Within the records below, find each line with the word "plus" and copy it out.

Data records
· · · ·

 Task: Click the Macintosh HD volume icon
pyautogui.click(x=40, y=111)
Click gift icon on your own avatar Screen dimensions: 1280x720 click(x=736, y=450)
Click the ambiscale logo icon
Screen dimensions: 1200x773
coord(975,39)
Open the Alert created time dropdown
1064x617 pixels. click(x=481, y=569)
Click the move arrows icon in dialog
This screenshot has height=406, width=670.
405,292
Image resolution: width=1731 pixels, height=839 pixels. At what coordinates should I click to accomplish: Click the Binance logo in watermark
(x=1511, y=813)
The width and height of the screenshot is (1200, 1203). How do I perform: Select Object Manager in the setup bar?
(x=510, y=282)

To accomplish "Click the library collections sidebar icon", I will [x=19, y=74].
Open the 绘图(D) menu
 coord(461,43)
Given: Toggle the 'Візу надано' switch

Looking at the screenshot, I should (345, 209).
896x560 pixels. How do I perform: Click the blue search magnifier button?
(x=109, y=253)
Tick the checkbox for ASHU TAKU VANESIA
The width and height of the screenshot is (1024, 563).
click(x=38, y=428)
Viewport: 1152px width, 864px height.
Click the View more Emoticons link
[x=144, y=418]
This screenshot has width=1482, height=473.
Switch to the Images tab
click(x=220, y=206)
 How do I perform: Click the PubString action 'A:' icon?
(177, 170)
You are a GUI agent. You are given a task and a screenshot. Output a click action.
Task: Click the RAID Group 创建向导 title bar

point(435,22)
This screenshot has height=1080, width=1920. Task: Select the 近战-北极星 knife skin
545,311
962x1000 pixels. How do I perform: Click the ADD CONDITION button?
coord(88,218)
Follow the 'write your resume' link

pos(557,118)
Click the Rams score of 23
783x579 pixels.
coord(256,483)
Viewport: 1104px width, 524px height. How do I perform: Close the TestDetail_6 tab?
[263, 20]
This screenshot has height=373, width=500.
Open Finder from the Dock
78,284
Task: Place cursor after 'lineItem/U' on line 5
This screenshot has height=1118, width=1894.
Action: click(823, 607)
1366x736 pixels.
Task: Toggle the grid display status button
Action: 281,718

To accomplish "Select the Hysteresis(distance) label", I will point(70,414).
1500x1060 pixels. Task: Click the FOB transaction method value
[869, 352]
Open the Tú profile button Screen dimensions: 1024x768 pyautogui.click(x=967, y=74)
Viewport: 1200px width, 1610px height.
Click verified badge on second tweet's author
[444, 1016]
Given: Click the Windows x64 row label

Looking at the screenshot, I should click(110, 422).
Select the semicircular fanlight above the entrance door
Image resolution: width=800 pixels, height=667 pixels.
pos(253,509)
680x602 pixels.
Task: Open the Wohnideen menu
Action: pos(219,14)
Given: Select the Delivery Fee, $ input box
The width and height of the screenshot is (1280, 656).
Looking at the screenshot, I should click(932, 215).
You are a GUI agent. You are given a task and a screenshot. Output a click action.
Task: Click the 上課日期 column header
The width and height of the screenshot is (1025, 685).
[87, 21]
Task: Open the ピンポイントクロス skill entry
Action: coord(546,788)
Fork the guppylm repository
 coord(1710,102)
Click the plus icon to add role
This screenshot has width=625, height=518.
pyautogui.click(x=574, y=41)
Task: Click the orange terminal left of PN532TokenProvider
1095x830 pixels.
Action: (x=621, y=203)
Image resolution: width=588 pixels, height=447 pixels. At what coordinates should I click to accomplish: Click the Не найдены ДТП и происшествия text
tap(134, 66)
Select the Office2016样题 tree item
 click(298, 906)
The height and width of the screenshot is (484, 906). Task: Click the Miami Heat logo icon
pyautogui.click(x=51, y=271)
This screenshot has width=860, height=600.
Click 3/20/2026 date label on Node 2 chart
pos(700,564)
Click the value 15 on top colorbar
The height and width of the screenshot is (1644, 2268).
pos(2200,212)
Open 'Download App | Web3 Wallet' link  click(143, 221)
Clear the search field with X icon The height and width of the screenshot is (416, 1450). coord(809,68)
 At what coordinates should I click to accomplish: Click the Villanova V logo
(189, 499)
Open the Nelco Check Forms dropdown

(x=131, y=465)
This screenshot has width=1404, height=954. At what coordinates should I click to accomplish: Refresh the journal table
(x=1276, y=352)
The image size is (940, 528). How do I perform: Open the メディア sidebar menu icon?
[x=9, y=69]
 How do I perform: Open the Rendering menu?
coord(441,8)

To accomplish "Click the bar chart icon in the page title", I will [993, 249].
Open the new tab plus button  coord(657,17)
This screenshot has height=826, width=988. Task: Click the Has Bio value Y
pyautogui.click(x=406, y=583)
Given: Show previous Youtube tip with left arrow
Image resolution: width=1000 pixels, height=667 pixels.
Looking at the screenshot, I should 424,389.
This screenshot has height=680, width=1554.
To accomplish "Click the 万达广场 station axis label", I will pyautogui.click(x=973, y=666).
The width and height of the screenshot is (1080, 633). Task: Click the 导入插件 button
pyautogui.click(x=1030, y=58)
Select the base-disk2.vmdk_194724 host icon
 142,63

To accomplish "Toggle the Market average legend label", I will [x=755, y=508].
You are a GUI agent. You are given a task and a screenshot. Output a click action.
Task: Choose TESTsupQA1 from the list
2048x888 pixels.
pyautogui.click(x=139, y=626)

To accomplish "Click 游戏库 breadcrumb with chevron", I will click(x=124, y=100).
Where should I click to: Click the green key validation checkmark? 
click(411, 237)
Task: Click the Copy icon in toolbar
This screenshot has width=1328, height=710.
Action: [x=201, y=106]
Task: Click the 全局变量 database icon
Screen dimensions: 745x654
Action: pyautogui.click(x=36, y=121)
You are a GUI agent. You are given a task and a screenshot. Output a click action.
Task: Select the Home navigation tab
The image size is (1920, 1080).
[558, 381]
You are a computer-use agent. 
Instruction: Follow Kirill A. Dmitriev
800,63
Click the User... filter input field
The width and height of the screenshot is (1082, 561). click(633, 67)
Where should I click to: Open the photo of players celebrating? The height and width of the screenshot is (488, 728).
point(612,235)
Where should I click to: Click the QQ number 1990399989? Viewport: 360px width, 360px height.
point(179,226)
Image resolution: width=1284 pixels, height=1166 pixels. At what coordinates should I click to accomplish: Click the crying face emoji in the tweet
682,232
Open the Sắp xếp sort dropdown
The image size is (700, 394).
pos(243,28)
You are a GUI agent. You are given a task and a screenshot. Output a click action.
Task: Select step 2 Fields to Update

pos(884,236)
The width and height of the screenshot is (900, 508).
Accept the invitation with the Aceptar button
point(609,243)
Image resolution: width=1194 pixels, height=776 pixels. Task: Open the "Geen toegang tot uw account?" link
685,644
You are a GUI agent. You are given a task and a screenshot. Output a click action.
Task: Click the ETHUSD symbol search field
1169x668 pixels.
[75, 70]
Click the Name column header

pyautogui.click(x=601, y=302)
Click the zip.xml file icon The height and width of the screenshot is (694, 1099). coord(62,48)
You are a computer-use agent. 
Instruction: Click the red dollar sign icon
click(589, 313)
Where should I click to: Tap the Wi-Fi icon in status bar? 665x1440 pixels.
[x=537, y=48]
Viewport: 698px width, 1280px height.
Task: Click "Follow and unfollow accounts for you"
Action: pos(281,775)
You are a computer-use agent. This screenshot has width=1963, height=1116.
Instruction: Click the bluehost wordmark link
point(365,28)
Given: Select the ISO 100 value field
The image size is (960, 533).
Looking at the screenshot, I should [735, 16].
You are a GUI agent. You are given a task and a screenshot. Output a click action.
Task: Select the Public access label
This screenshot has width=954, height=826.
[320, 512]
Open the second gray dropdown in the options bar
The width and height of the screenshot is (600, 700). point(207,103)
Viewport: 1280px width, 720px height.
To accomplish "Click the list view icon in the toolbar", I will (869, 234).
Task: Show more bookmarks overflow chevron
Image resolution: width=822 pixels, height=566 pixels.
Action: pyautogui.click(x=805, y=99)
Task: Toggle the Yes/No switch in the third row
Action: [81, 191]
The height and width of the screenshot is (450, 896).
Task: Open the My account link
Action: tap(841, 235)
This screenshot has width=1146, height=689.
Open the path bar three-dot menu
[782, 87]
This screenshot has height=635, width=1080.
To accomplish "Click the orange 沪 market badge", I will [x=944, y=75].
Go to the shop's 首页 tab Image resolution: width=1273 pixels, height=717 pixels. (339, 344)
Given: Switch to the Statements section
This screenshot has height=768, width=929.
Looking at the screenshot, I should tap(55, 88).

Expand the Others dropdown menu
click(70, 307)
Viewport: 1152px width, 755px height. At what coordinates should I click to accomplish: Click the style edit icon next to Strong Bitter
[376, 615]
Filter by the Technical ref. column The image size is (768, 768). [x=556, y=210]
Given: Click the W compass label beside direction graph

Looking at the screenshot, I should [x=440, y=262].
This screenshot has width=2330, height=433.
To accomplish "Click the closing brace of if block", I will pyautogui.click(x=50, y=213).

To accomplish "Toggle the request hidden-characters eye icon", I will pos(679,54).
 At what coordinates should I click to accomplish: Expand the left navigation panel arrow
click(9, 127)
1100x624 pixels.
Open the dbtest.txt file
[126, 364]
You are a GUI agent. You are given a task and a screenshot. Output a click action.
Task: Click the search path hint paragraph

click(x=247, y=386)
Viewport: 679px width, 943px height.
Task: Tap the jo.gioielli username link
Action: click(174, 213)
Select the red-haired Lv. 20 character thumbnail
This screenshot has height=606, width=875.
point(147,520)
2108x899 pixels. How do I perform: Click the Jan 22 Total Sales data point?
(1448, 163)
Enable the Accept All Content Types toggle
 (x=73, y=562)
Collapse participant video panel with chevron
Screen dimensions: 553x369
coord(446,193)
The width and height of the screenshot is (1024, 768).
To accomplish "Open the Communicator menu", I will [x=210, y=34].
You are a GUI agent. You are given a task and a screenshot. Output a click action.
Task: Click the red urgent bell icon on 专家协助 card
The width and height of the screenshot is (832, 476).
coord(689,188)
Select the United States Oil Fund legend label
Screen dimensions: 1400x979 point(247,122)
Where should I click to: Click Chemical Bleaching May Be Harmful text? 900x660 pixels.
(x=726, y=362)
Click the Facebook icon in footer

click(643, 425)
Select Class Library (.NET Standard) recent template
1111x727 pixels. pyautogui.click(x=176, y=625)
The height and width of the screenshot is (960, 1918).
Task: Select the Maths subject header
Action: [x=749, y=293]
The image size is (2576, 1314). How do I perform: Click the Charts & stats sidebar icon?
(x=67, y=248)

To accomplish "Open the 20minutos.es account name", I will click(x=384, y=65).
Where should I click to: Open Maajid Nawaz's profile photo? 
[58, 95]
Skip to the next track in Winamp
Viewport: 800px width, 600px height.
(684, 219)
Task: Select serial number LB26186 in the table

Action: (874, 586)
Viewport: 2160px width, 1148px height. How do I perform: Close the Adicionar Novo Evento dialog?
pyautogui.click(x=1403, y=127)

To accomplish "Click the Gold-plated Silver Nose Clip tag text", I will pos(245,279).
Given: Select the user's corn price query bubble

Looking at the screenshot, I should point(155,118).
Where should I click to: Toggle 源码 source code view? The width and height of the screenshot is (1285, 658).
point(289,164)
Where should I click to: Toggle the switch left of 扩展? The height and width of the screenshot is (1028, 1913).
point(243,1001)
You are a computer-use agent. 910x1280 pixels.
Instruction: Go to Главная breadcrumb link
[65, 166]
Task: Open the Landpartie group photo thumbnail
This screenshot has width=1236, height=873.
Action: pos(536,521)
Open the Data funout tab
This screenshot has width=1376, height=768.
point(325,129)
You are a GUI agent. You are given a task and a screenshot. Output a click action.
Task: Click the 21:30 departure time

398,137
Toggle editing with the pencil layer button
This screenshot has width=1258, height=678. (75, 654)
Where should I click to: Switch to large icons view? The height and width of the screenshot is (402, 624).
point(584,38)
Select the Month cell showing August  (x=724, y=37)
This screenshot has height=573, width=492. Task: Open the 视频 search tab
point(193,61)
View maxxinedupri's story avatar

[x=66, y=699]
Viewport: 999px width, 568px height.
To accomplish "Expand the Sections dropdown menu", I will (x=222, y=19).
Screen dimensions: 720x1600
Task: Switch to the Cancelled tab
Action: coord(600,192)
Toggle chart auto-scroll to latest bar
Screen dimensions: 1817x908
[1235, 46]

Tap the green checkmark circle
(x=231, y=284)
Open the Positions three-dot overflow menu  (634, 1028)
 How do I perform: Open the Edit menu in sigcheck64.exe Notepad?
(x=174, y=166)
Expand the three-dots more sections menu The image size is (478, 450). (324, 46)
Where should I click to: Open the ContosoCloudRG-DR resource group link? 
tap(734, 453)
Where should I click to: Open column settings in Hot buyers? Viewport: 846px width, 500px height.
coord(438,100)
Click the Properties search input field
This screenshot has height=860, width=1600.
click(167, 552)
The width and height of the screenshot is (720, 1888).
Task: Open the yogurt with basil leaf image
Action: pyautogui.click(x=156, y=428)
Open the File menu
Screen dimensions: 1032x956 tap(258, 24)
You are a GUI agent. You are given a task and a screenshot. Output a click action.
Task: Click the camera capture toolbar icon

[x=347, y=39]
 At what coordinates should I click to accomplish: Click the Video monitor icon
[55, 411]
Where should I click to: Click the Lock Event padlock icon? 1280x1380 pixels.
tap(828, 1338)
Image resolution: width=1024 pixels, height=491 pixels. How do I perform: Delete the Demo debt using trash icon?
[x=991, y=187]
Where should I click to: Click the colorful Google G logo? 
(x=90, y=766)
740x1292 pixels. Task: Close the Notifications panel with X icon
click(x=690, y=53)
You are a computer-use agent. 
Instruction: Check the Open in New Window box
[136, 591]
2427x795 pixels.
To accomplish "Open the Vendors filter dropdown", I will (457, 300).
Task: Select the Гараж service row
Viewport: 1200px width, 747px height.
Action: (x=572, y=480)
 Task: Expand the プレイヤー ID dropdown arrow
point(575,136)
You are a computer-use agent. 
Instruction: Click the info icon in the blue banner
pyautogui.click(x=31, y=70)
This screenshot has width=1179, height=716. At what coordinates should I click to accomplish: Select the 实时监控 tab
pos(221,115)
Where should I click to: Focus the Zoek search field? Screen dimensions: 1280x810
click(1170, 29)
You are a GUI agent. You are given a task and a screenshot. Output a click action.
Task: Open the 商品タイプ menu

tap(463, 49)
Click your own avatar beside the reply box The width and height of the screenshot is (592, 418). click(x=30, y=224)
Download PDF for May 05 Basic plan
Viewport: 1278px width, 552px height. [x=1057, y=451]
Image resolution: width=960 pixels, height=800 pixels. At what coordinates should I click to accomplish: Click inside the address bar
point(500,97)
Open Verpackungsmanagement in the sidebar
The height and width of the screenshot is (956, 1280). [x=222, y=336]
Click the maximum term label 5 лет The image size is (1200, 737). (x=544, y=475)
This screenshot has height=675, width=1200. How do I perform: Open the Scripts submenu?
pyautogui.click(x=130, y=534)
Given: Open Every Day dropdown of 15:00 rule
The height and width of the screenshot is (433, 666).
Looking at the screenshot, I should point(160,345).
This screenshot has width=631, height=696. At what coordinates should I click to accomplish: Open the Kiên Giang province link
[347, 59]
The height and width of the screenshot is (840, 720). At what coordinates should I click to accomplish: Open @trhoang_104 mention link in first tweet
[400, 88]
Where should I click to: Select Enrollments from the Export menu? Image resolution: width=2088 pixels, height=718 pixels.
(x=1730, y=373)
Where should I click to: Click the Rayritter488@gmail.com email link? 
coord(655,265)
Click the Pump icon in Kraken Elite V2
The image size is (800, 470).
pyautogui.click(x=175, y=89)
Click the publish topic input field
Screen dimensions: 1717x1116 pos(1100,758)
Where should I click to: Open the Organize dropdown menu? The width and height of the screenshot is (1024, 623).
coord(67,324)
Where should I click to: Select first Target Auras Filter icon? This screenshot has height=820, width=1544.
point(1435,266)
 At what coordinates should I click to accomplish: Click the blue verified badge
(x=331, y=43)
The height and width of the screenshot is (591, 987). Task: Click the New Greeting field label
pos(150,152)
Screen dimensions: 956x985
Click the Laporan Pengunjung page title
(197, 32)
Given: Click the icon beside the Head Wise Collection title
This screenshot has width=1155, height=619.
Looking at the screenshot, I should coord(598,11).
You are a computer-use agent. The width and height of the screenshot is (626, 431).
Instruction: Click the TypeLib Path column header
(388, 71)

· · · ·

## YOUR SOLUTION
Click the plus icon to add role
Open the new tab plus button  coord(657,17)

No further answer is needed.